Queue Health Analysis
Data points: Current todo.md state
Queue composition:
- P0: 0 (unchanged)
- P1: 0 (unchanged)
- P2: 3 (unchanged; 2 condense, 1 expand-topic)
- P3: ~15 active tasks visible (significant reduction from 331)
- Resolved/superseded: 2 visible
Queue appears dramatically smaller: The visible todo.md shows far fewer active tasks than the 334 reported previously. This may reflect either bulk cleanup or tasks being consumed faster than generated. The 143 tasks executed this period significantly exceeded the previous queue depth growth.
Task type distribution in queue:
- deep-review: 8 (staleness-driven)
- refine-draft: 3 (pessimistic review chains)
- expand-topic: 2 (1 P2, 1 P3)
- condense: 2 (P2, length violations)
- cross-review: 1 (chain from expand-topic)
Gap analysis false positives: The queue still contains an epistemological-limits-occams-razor false positive deep-review. The gap analysis module needs to search all content sections (topics, concepts, arguments, voids) rather than just concepts.
Review Finding Patterns
Data points: 6 pessimistic reviews, 6 optimistic reviews, 1 tenet check, 76 deep reviews since last tune
Recurring themes across pessimistic reviews (Apr 13-16):
| Theme | Articles | Status |
|---|---|---|
| Concession-convergence overreach | functionalism.md | Task created (P3 refine-draft) |
| Question-begging phenomenological appeals | phenomenology.md | Task created (P3 refine-draft) |
| Length violations | functionalism.md (3640w), phenomenology.md (3604w) | Tasks created (P2 condense) |
| Conceivability-vitalism gap | conceivability-possibility-inference.md | Addressed (refine-draft Apr 13) |
| Born rule dilemma | materialism.md | Persistent (carried forward) |
| Selective citation of evidence | multiple | Persistent |
Assessment: Pessimistic → refine-draft pipeline continues to function well. Tasks are being generated and executed within hours to days.
Tenet check (Apr 16): 0 errors, 2 warnings, 6 notes across 457 files. Tenet alignment remains excellent.
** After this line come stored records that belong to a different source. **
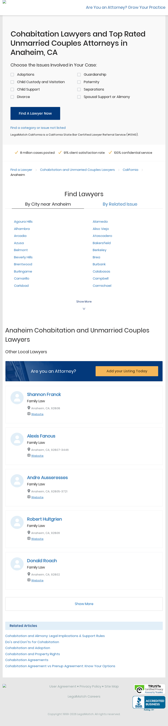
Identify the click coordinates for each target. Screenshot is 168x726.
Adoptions (25, 74)
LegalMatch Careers (84, 696)
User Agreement (62, 686)
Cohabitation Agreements (26, 660)
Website (37, 414)
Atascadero (102, 235)
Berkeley (99, 250)
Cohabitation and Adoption (27, 648)
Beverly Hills (23, 257)
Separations (94, 89)
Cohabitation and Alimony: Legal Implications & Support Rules (55, 635)
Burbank (99, 264)
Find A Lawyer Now (35, 113)
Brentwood (23, 264)
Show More (84, 603)
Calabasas (101, 271)
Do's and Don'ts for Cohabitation (32, 642)
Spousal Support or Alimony (107, 96)
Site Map (112, 686)
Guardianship (95, 74)
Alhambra (22, 228)
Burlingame (23, 271)
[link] (23, 689)
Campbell (100, 278)
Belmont (21, 250)
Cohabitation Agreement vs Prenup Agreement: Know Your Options (60, 666)
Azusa (19, 243)
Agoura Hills (23, 221)
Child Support (28, 89)
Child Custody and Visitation (41, 81)
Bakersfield (102, 243)
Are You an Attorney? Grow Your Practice (125, 7)
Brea (96, 257)
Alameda (100, 221)
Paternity (91, 81)
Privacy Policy (90, 686)
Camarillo (21, 278)
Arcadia (20, 235)
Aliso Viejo (101, 228)
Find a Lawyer (21, 169)
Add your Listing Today (127, 371)
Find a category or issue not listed (38, 127)
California (130, 169)
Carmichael (102, 285)
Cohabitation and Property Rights (32, 654)
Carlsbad (21, 285)
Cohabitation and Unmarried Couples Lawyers (77, 169)
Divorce (23, 96)
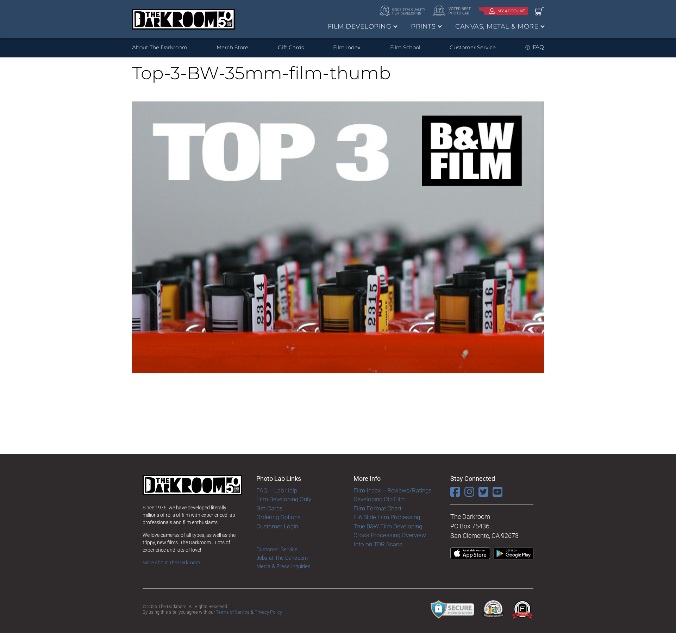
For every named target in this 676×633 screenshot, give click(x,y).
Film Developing (360, 26)
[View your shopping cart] (539, 11)
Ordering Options (278, 517)
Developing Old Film (379, 499)
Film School (405, 47)
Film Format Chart (377, 508)
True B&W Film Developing (387, 526)
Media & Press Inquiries (283, 566)
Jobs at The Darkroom (282, 558)
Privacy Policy (268, 612)
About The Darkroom (159, 47)
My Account (511, 10)
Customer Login (277, 526)
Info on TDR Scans (377, 544)
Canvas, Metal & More (496, 26)
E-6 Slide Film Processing (386, 517)
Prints (423, 26)
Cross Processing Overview (389, 535)
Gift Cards (291, 47)
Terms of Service (233, 612)
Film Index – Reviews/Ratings (392, 490)
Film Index (347, 47)
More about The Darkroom (171, 562)
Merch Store (232, 47)
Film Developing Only (283, 499)
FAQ (538, 47)
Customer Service (473, 47)
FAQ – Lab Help (276, 490)
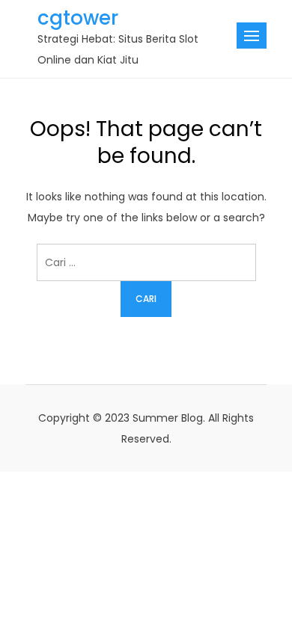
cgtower (77, 17)
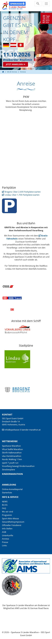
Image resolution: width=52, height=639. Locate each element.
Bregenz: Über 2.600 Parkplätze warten (23, 191)
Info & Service (10, 497)
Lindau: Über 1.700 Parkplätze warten (22, 194)
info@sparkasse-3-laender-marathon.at (23, 429)
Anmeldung (9, 484)
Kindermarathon (12, 474)
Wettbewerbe (10, 441)
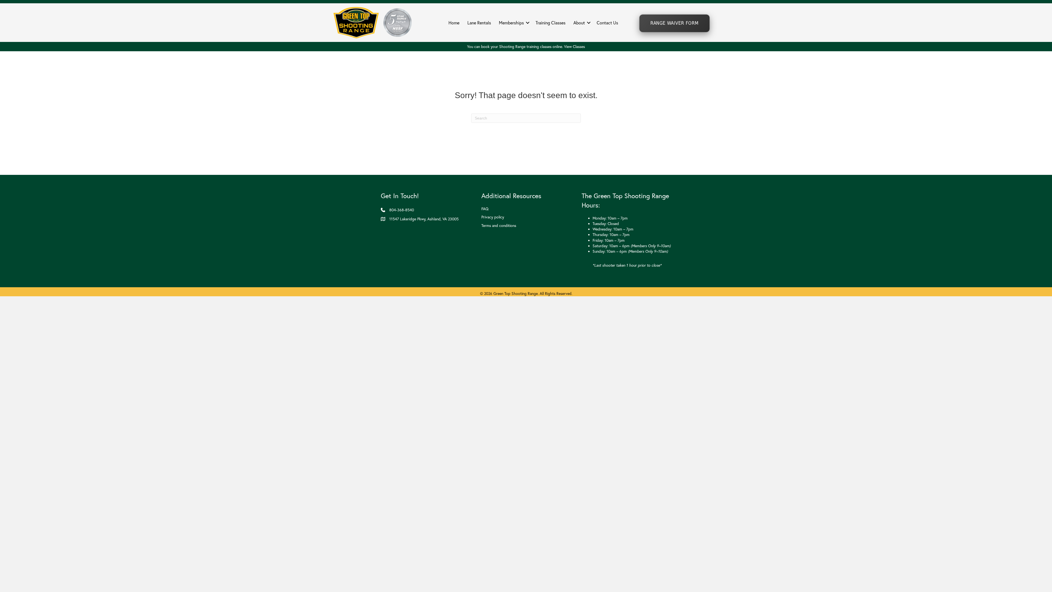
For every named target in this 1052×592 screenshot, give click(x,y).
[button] (527, 23)
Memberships (511, 22)
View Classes (574, 46)
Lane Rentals (479, 22)
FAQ (484, 208)
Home (453, 22)
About (579, 22)
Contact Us (607, 22)
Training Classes (550, 22)
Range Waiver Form (674, 23)
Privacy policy (492, 217)
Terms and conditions (498, 225)
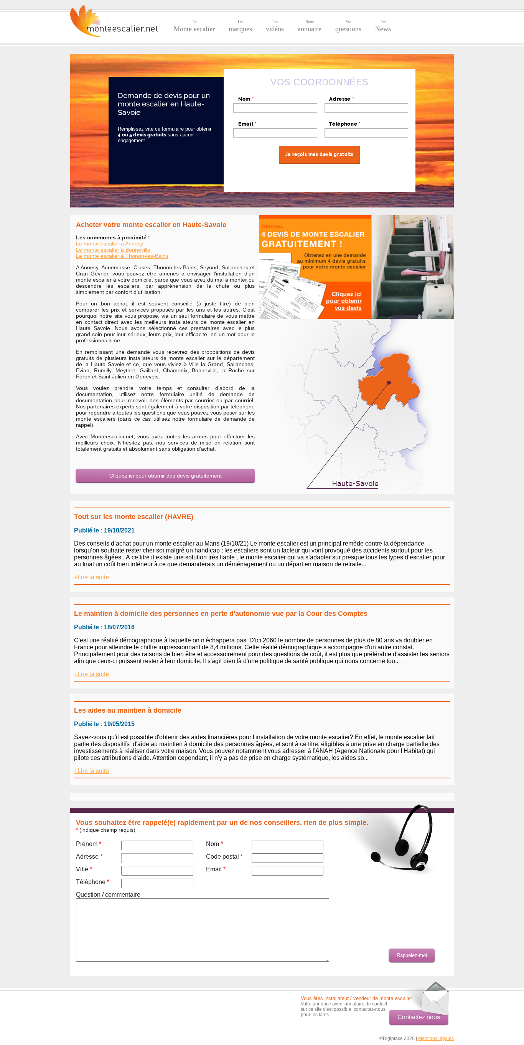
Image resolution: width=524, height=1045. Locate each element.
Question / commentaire (108, 894)
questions (348, 26)
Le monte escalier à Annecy (109, 244)
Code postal (224, 856)
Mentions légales (436, 1038)
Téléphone (345, 124)
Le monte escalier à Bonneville (113, 250)
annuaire (309, 26)
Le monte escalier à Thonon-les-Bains (122, 256)
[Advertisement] (115, 1006)
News (383, 26)
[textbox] (367, 108)
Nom (246, 99)
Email (247, 124)
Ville (84, 869)
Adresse (341, 99)
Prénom (88, 844)
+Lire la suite (91, 577)
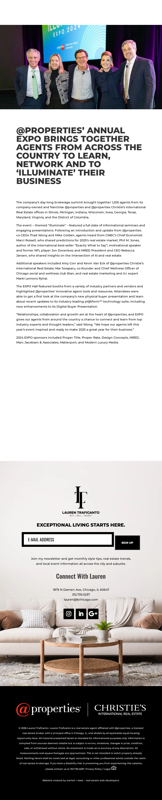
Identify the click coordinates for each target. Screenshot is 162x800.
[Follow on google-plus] (93, 614)
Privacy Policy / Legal (98, 769)
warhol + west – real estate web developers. (93, 780)
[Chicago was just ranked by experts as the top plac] (122, 433)
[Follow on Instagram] (68, 614)
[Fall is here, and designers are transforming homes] (40, 433)
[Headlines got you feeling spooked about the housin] (40, 387)
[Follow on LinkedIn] (81, 614)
Deep-review convergence signals: Articles confirmed fully stable this period: blindsight (5th review), phenomenology-of-the-edge (8th review), purpose-and-alignment (4th review), continual-learning-argument (converged), bergson-and-duration (4th review). These should be excluded from future deep-review targeting.
Convergence Progress
Data points: Actual file counts vs caps
| Category | Actual Count | Cap | % of Cap | Change from Apr 12 | Direction |
|---|---|---|---|---|---|
| Topics | 231 | 230 | 100.4% | +4 | OVER CAP (+1) |
| Concepts | 228 | 230 | 99.1% | +6 | 2 slots (reduced from 8) |
| Arguments | 6 | – | – | 0 | Stable |
| Voids | 102 | 100 | 102% | +3 | OVER CAP (+2) |
| Apex | 22 | – | – | 0 | Stable |
| Research | 346 | – | – | +2 | Growing |
| Archive | 387 | – | – | +7 | Growing (coalesce active) |
| Reviews | 3184 | – | – | +90 | Growing |
Two section caps now breached:
- Topics: 231/230 — exceeded by 1. The previous report warned this would happen (3 slots remaining, ~9 expand-topics per period). Despite the warning, topics continued expanding.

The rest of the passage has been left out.